Images for print are published at 300 dpi, a much higher resolution needed for a quality print. Anything less than that will come out fuzzy and blurred. Additionally, that 300 resolution image needs a larger dimension more often measured in inches i.e. 4x6, 8x10 etc.
It is impossible to take a picture formatted for the web and blow it up into an 8x10 print photo as the image will become blurry as the resolution deteriorates. That is why we need the photos to start at a high resolution - i.e. straight from say a 3, 4 or 5 megapixel camera - with the photo taken at it's highest resolution. Many older cameras and most cell phones take photos at most a 800x600 pixel 72 dpi resolution, which wouldn't make the cut. Photos for the calendar are going to be much bigger and need a resolution like 2272x1704 at 300 dpi - or better. Sometimes cameras give you quick options like normal, fine, superfine etc. Superfine would be an example of a high res image shot.
Specific answers to your questions:
Blair and Tajsa, 35.7 kilobytes is far too small - great for the web but not for print. Even if you did print it, to get a good quality print would be smaller than a wallet size picture. When I mentioned having images large than one megabyte, I'm giving you an idea of simply what a correctly formatted picture would appear as in file size. 35 kb wouldn't work. 1 mb+ definately. Recompressing pictures is exactly what you don't want to do - we need the original file - uncompressed - in its most raw format. The size of the calendar is going to be a standard calendar size and we can manipulate the files a bit in the end so I don't want to draw a line and say you have to meet it, because I can work with the images a bit.

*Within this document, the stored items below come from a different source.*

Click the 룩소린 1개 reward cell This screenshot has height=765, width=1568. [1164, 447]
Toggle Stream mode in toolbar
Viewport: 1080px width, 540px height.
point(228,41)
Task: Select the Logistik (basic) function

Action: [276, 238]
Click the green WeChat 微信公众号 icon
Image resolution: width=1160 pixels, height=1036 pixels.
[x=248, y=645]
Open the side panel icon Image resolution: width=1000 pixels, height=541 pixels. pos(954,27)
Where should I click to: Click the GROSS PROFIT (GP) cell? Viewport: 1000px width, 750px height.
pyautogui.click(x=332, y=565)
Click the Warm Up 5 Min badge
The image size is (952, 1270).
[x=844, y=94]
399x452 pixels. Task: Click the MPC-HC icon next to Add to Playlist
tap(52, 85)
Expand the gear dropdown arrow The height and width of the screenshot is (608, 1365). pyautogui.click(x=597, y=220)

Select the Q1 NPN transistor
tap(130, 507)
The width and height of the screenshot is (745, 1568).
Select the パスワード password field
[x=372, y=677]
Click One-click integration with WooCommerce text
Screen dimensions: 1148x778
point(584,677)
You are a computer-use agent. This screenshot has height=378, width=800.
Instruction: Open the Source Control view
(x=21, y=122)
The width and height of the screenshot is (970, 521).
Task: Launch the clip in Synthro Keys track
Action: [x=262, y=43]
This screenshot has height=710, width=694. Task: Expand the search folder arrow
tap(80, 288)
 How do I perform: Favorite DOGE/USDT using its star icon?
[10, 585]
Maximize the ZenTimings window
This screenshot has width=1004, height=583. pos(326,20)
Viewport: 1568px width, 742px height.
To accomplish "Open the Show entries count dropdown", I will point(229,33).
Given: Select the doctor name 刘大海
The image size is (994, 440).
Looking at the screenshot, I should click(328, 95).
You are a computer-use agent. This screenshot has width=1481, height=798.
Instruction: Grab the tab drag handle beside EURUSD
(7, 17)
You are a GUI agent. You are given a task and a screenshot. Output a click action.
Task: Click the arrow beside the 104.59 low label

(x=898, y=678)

The image format should be in whatever native format your camera provides; jpeg, raw, tiff, etc. Gifs are not photo quality formats - and most camera's don't produce gifs. So gifs are a no no. So to recap on this, no compressed pictures - uncompressed straight from the camera.
ZooCrew: I appologize for not making this announcement sooner - sometimes I just assume that everyone knows this stuff and then I realize I just made a big mistake and caused a bunch of problems. I am super sorry - to everyone. Essentially, you would indeed have to pick a different photo - we may have to back track a bit.
Please please forgive me everyone! It's totally my fault but will help you all out as much as I can. If I haven't cleared something up, just ask - again I will do my best to help you.